Integrating TAO CV Models with Triton Inference Server#

TAO provides an easy interface to generate accurate and optimized models for a number of computer vision use cases. These models are typically deployed through the DeepStream SDK or Riva pipelines.

NVIDIA Triton Inference Server is an open-source inference software solution for deploying Deep Neural Networks (DNNs) from a wide range of frameworks — TensorRT, TensorFlow, ONNX Runtime, PyTorch, and others — with multi-model serving, dynamic batching, and concurrent execution. TAO ships a reference application that documents how to deploy a TAO-trained model into Triton.

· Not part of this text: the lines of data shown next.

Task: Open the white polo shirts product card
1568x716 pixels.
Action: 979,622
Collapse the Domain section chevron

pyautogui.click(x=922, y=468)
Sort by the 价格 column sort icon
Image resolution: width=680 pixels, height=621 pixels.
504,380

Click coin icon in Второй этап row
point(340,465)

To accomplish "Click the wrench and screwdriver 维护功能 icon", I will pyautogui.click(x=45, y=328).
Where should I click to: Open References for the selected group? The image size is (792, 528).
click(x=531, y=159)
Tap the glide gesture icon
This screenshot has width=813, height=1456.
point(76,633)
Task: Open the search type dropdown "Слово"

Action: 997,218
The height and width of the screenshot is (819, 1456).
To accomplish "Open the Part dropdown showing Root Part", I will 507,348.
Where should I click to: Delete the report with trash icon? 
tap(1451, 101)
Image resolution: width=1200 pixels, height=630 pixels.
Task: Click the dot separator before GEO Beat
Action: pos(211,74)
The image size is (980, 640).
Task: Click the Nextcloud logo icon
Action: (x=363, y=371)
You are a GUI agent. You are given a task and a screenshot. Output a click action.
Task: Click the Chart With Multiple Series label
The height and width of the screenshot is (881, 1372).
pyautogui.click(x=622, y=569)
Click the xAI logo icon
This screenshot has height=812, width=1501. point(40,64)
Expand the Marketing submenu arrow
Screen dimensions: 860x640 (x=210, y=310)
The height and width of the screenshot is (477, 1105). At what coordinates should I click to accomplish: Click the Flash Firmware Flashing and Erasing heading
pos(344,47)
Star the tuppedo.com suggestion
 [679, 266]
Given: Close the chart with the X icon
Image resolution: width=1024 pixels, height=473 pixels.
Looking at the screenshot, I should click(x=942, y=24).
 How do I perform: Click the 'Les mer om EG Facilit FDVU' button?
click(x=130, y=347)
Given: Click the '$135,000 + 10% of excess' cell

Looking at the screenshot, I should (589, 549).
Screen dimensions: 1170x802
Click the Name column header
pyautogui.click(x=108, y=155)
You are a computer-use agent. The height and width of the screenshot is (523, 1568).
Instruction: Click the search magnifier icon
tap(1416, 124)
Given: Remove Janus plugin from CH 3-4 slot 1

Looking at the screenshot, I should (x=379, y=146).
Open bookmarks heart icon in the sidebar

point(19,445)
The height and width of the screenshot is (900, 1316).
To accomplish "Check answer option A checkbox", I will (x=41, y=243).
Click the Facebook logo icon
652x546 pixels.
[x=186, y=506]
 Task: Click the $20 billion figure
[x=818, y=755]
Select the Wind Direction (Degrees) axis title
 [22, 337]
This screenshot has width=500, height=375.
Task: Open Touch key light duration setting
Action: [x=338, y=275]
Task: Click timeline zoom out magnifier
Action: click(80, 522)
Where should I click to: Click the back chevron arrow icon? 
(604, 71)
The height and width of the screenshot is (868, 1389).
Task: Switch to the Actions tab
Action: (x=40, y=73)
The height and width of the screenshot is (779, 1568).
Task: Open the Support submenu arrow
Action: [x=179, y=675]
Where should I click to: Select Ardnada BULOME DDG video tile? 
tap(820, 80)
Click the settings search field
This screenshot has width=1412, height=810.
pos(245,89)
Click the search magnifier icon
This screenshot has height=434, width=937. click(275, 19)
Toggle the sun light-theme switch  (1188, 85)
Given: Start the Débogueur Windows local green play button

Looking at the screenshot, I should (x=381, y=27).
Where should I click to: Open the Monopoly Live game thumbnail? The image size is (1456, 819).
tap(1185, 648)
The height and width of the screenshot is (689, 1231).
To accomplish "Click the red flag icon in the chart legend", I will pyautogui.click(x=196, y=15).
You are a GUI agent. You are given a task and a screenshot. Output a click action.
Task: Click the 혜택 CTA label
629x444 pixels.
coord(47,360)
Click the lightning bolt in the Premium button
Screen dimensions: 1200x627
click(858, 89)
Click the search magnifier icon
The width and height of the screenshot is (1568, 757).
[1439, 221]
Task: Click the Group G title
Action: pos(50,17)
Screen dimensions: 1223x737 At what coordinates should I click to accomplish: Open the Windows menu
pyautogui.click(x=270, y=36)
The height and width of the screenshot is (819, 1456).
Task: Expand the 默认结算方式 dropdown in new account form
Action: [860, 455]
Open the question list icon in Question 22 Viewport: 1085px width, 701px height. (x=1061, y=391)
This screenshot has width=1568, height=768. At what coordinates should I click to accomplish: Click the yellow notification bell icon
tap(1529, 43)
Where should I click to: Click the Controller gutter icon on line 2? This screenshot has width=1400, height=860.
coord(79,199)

Supported reference implementations cover the following networks:

For documentation and source code, refer to the TAO Toolkit Triton Apps repository on GitHub.

Driving Triton Deployment from the Agent#

In TAO 7.0, ask your agent to build the TensorRT engine and prepare the Triton model repository for any supported network. For example:

Build an FP16 TensorRT engine for DetectNet_v2 from the exported ONNX at
``s3://my-bucket/detectnet/model.onnx`` and stage a Triton model
repository under ``s3://my-bucket/triton/models/detectnet_v2/1/``.

The agent reads the network’s gen_trt_engine action, builds the engine on your chosen backend, and writes the engine plus the Triton config.pbtxt into the model-repository layout that the reference application expects.